Overview#
What is WIFA?#
WIFA (Wind Farm API) is a multi-fidelity wind farm simulation framework that integrates different flow modeling tools through a unified Python interface. It allows researchers and engineers to run wind farm simulations using various models—from fast engineering wake models to high-fidelity CFD—all with the same input format.
Key Features:
Unified interface for multiple flow models
Standardized input/output using WindIO schema
Support for time series and probabilistic wind resources
Flexible model configuration through YAML files
CLI tools for easy execution
Architecture Overview#
WIFA integrates four flow modeling tools, each suited for different use cases:
Engineering Wake Models (Fast)
PyWake: DTU’s wind farm modeling framework, optimized for rapid AEP calculations
foxes: Fraunhofer IWES’s vectorized wind farm modeling framework, designed for large-scale scenarios
Atmospheric Perturbation Model (Medium Fidelity)
wayve: KU Leuven’s atmospheric perturbation model capturing wind farm-atmosphere interactions and gravity wave effects
CFD (High Fidelity)
code_saturne: EDF’s open-source CFD solver with atmospheric boundary layer capabilities
Choosing the Right Tool#
Tool |
Speed |
Physics |
Best For |
|---|---|---|---|
PyWake |
Very fast |
Wake deficits |
AEP estimation, layout opt |
foxes |
Very fast |
Wake deficits |
Large farms, time series |
wayve |
Medium |
Gravity waves, atmospheric coupling |
Wind farm blockage, atmospheric coupling |
code_saturne |
Slow (HPC) |
Full RANS CFD |
Detailed flow fields, complex terrain |
Quickstart Example#
1. Prepare Input Files
WIFA uses WindIO-formatted YAML files to describe:
Wind energy system configuration (
system.yaml)Site and energy resource (NetCDF wind data)
Wind farm layout and turbine specifications
Analysis options and model parameters
Example system.yaml:
name: My Wind Farm Study
site: !include ../site/site.yaml
wind_farm: !include ../wind_farm/farm.yaml
attributes:
flow_model:
name: foxes # or pywake, wayve, codesaturne
analysis: !include analysis.yaml
model_outputs_specification:
output_folder: "results"
turbine_outputs:
turbine_nc_filename: 'turbine_data.nc'
output_variables: ['power', 'rotor_effective_velocity']
2. Run a Simulation
Using the CLI:
wifa path/to/system.yaml
Using Python:
from wifa.main_api import run_api
# Run simulation
run_api("path/to/system.yaml")
3. Access Results
Results are saved to the specified output folder as NetCDF files:
import xarray as xr
# Load turbine data
turbine_data = xr.open_dataset("results/turbine_data.nc")
print(turbine_data.power)
# Load flow field (if requested)
flow_field = xr.open_dataset("results/flow_field.nc")
print(flow_field.wind_speed)
Main API#
The flow_model.name field in your YAML selects the tool:
pywake→wifa.pywake_api.run_pywake()foxes→wifa.foxes_api.run_foxes()wayve→wifa.wayve_api.run_wayve()codesaturne→wifa.cs_api.run_code_saturne()
- wifa.main_api.run_api(yaml_input)#
Main entry point for WIFA simulations.
- Parameters:
yaml_input (str) – Path to WindIO-formatted YAML file
- Raises:
ValueError – If flow_model.name is invalid
Example:
from wifa.main_api import run_api run_api("examples/cases/windio_4turbines/wind_energy_system/system.yaml")
- wifa.main_api.run()#
CLI entry point.

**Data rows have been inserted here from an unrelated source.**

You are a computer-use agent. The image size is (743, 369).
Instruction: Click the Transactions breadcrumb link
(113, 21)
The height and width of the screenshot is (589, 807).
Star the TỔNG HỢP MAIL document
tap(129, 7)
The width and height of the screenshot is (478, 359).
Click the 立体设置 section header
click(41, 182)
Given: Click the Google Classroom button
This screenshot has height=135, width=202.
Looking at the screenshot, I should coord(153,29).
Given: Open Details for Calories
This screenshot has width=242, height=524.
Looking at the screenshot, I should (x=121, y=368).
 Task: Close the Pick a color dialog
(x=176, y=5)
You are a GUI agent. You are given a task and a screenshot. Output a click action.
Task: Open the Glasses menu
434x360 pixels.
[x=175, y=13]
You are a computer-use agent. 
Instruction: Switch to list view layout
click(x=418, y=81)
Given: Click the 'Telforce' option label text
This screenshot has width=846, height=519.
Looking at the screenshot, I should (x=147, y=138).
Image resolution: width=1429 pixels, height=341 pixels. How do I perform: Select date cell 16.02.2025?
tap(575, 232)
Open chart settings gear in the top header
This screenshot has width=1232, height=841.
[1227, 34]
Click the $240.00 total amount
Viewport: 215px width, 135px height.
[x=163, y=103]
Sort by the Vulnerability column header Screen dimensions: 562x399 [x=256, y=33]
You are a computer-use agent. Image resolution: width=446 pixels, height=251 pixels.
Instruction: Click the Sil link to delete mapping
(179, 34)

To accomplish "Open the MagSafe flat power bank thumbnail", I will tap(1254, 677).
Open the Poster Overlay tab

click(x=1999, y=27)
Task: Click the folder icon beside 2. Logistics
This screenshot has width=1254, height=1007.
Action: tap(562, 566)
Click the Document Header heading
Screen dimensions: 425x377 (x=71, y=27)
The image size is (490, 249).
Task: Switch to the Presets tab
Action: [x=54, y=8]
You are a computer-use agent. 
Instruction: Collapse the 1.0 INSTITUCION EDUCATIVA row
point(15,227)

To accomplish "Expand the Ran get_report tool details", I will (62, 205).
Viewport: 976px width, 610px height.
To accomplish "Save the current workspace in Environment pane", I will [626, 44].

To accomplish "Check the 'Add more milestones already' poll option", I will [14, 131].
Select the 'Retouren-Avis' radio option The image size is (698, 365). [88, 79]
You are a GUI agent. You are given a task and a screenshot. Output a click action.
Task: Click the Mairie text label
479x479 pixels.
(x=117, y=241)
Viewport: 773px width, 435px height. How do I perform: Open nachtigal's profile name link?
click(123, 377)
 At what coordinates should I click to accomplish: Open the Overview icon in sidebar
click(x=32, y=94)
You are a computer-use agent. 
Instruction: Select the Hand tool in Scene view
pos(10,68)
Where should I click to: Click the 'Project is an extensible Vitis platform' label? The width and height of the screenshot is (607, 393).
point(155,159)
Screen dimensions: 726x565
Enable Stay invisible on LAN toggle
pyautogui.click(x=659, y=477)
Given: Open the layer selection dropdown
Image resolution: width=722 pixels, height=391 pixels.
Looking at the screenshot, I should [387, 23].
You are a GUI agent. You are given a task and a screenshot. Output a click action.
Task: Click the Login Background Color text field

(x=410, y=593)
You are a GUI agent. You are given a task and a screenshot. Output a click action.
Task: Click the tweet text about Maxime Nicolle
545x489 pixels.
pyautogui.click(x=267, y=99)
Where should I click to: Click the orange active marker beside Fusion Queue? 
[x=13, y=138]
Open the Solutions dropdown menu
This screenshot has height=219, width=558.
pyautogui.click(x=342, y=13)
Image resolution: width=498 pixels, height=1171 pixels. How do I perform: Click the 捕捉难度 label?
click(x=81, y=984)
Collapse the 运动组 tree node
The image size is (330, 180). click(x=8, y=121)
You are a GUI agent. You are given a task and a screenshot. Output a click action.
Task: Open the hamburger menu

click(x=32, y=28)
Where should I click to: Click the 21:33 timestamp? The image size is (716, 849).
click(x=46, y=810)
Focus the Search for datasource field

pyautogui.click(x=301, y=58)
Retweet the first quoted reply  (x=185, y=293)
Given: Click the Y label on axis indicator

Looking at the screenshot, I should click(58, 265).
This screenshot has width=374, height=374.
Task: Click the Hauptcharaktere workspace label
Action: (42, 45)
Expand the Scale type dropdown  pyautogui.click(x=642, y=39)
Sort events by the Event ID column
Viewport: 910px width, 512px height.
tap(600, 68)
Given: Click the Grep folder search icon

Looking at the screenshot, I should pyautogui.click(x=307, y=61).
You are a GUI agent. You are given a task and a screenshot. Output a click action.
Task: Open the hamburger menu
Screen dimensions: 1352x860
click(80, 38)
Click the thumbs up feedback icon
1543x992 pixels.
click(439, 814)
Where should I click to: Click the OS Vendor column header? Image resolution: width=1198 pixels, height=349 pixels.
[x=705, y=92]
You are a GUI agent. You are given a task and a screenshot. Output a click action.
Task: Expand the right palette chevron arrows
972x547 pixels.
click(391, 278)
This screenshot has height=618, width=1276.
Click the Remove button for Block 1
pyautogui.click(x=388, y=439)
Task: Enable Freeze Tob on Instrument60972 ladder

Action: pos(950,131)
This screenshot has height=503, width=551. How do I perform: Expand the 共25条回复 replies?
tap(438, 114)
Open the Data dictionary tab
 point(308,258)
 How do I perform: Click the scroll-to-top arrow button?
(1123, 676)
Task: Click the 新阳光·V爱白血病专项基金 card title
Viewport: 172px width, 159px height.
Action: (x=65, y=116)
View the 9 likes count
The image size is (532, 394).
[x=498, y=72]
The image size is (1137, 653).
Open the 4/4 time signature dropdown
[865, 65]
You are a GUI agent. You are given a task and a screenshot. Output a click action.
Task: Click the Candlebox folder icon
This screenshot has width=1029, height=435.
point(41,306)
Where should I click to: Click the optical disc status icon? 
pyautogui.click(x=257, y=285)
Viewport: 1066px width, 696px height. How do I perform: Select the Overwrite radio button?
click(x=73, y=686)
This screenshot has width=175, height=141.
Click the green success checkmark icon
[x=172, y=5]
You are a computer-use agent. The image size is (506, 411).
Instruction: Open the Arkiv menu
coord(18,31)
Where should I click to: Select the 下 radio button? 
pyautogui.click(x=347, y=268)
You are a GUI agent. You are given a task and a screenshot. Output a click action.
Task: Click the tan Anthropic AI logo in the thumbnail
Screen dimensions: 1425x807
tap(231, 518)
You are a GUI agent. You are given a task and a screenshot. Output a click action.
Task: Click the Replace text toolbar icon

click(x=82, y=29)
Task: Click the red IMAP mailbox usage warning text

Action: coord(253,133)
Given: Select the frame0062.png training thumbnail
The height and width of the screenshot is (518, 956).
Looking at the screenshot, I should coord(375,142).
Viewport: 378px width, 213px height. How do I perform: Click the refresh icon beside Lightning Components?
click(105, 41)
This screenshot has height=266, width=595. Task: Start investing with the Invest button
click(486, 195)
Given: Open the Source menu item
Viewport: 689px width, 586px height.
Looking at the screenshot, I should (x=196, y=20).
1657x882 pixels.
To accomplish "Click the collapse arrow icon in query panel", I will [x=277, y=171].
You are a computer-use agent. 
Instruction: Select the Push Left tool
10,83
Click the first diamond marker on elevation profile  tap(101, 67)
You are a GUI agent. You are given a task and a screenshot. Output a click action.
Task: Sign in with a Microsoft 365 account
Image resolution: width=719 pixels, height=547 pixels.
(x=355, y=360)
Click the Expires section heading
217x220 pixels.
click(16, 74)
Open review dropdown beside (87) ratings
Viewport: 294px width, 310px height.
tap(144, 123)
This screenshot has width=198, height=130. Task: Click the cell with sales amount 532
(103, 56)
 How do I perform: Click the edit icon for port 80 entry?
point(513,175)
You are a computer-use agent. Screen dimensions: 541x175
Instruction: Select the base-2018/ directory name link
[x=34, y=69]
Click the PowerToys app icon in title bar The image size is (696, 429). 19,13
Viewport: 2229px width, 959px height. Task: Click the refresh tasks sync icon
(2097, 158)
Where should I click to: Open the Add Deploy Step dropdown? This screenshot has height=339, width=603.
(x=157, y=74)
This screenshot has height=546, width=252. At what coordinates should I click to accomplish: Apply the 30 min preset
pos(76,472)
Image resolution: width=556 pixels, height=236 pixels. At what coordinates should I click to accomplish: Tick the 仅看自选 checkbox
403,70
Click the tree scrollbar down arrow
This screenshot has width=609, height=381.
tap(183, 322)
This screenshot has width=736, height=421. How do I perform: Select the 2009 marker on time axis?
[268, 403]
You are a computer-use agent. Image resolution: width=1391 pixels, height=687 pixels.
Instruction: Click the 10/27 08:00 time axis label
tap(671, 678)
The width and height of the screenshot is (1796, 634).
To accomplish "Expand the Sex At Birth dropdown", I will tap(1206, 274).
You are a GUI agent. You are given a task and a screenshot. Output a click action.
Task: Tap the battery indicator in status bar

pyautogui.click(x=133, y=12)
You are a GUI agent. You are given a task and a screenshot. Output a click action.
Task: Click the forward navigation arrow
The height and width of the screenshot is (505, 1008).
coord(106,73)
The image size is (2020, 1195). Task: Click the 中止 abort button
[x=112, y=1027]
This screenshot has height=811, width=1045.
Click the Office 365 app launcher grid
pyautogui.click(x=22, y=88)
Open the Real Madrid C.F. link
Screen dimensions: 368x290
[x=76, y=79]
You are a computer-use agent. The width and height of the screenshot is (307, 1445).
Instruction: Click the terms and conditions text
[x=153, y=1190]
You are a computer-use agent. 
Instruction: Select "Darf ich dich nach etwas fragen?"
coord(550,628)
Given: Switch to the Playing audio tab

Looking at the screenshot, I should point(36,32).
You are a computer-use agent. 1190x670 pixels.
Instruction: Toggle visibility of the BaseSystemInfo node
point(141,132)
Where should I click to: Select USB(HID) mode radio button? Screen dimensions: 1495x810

Parses command line arguments and calls
run_api().This function is registered as the
wifaconsole script.
CLI Tools#
WIFA provides five CLI commands, installed automatically with the package:
wifa <system.yaml> # Auto-selects tool from flow_model.name
wifa_pywake <system.yaml> # Run directly with PyWake
wifa_foxes <system.yaml> # Run directly with foxes
wifa_wayve <system.yaml> # Run directly with wayve
wifa_saturne <system.yaml> # Run directly with code_saturne
All commands return exit code 0 on success and 1 on error.
See each tool’s page for detailed options and examples.